VOTO PARTITA 6,5 – Ritmi lenti ma nel complesso gara divertente grazie alle fiammate delle due squadre. VOTO CHIEVO 5 – Organizzato in difesa ma troppo effervescente in attacco. Gli uomini di Maran devono osare di più. MIGLIORE CHIEVO CASTRO 6,5 – A centrocampo è uomo ovunque. Accompagna l’azione e aiuta i suoi in fase di non possesso. PEGGIORE CHIEVO B. CESAR 4,5 – Autore di un goffo autogol che pesa come un macigno sul suo giudizio. VOTO MILAN 6,5 – Per il bel gioco ripassare più avanti. Intanto però i rossoneri si sono scrollati di dosso le paure e forse hanno trovato la luce in fondo al tunnel. MIGLIORE MILAN SUSO 7,5 – Sblocca il match con un sinistro fantastico.

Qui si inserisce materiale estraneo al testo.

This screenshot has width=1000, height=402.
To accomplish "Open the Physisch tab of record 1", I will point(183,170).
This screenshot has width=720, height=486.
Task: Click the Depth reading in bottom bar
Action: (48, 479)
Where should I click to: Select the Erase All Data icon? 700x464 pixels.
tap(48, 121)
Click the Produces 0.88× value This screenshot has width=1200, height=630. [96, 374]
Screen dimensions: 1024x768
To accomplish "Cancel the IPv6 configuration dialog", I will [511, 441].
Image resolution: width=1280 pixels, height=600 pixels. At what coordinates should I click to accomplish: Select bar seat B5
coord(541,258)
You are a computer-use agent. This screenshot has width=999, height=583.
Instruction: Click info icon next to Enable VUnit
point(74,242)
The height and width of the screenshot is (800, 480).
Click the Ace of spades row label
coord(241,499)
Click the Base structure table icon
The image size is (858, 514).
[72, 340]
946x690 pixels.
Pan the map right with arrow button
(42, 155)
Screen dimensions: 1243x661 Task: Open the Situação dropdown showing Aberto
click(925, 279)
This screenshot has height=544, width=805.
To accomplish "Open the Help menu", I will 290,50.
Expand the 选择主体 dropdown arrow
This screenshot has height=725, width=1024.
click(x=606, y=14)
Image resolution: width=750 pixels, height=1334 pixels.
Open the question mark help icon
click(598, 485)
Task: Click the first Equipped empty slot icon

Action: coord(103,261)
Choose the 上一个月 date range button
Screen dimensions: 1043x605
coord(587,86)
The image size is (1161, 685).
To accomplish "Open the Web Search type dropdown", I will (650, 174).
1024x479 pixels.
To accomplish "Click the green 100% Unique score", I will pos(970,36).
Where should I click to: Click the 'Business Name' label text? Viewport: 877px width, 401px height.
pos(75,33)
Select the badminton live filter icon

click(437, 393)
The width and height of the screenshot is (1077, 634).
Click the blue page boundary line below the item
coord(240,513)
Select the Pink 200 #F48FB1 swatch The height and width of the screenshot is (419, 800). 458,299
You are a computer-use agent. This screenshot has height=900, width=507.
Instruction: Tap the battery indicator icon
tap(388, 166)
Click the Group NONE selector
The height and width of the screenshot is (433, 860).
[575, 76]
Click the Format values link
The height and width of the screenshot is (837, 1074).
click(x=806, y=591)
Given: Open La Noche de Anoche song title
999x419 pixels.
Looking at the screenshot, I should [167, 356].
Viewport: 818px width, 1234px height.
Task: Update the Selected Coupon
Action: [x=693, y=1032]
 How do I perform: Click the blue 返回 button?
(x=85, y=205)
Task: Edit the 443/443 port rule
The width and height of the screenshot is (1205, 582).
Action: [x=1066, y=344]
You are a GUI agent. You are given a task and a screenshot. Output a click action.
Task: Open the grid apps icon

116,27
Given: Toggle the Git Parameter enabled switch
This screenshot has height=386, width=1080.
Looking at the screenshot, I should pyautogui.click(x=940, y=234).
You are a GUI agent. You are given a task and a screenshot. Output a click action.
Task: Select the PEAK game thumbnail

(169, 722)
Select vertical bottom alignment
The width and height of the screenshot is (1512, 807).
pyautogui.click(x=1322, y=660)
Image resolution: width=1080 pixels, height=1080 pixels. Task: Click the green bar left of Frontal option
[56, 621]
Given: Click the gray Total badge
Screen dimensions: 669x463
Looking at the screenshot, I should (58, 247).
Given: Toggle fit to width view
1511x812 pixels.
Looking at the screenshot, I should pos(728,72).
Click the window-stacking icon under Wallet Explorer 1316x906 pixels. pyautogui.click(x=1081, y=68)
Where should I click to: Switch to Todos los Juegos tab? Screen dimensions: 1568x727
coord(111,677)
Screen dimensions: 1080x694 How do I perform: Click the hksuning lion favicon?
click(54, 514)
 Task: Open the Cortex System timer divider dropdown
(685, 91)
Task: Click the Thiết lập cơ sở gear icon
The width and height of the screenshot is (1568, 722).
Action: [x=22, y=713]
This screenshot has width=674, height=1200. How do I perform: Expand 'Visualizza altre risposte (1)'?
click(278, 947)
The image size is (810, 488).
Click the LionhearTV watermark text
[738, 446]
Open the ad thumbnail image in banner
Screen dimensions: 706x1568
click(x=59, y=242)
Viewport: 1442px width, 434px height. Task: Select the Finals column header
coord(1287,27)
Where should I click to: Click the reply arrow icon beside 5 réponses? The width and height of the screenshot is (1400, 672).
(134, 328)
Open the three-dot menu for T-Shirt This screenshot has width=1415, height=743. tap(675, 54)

Il raddoppio nasce da una sua iniziativa. PEGGIORE MILAN BIGLIA 5 – Montella se la prende spesso con lui. L’ex Lazio non velocizza la manovra come dovrebbe, ma anzi la rallenta colpevolmente. VOTO ARBITRO (Di Bello) 6 – Gara che scorre tranquilla. Giusti i due cartellini gialli estratti.